Love. A spiritual connection. A deeply healing partnership. These are things I didn’t know I could have. After years of healing from trauma, I finally feel able to fully love and be loved. That is a blessing of its own.
3. Started writing my book.
The Book. It’s all the lessons I wish I had known about creating my own spiritual path.
It’s about devotion that doesn’t look much like any religion or any woo modern goddess workshop. It’s real. It’s simple.
It’s about creating a truly divine connection while joyfully living out this human experience. I’ve made the commitment and now even told a few people.
The early stages of writing and research have clarified for me what works and what’s fluff. Regardless of how the book turns out, this clarity is gold.
4. Rededicated my writing journal to healing and spiritual growth.
I’ve taught journaling workshops and writing to heal for some time. Yet, my own journal often gets bogged down with to-lists, potential blog post titles, and book marketing tips.
While the business of writing requires its own type of attention, writing as a spiritual practice requires a dedicated space – physically and psychically. I share more about this in my updated Writing to Heal e-course (coming in 2018), but the important thing to note here is intention.
Having a dedicated writing space for healing, self-discovery, and spiritual growth makes it more likely that we’ll create a dedicated space in our lives for the same.
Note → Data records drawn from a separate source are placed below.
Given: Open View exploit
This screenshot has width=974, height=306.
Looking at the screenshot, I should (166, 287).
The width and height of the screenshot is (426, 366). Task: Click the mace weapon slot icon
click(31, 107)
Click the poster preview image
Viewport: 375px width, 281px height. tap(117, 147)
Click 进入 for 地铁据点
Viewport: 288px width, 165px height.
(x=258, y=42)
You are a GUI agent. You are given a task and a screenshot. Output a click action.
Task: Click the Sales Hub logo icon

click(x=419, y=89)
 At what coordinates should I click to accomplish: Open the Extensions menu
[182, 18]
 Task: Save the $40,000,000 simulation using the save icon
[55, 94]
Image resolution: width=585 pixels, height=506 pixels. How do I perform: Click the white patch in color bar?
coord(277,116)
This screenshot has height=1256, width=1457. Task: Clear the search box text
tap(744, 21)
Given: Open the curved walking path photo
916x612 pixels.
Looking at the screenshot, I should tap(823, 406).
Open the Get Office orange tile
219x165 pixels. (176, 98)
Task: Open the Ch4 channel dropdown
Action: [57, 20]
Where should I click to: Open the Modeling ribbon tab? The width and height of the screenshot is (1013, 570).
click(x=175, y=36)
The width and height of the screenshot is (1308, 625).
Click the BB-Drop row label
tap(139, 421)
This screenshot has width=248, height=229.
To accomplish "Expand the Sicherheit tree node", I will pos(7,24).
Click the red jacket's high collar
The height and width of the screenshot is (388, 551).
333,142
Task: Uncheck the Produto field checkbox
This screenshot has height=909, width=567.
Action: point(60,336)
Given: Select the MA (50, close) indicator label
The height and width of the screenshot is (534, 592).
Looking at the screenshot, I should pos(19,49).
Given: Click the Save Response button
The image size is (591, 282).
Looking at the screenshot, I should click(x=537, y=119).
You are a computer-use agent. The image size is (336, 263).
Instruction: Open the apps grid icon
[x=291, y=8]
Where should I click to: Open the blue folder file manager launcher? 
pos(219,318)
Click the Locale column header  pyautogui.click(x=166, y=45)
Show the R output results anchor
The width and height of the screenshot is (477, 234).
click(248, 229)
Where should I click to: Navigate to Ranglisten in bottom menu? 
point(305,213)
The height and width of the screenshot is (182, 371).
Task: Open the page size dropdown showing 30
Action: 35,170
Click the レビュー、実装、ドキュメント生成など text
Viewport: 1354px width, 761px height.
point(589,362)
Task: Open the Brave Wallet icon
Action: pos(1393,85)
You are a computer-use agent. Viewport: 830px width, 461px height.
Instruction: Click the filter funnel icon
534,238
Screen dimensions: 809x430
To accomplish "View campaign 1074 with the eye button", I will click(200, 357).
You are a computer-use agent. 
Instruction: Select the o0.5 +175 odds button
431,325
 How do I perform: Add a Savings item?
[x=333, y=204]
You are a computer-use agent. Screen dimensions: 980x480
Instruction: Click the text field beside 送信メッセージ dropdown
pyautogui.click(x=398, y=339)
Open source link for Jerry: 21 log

Then, even the to-do lists become a tool for healing.
5. Walked out of a sacred circle.
Love and light and the fellowship of healers…It’s all beautiful, until it’s not. I’ve learned this lesson before, but this year I actually lived it when a so-called healing circle became disrespectful, invasive, and threatening.
I’m all about honoring safe space and vulnerability as a source of strength. But if it offends your soul, you have the right to leave.
This includes sacred circles from family dinners to prayer groups, therapeutic workshops to shamanic spaces.
There is nothing so sacred you need to risk your sovereignty over. Or, in plain language, never feel like you have to stay somewhere that doesn’t feel safe – no matter what the healing is called or how much you paid to be there.
6. Learned to say Hell No with fierce conviction and loving-kindness.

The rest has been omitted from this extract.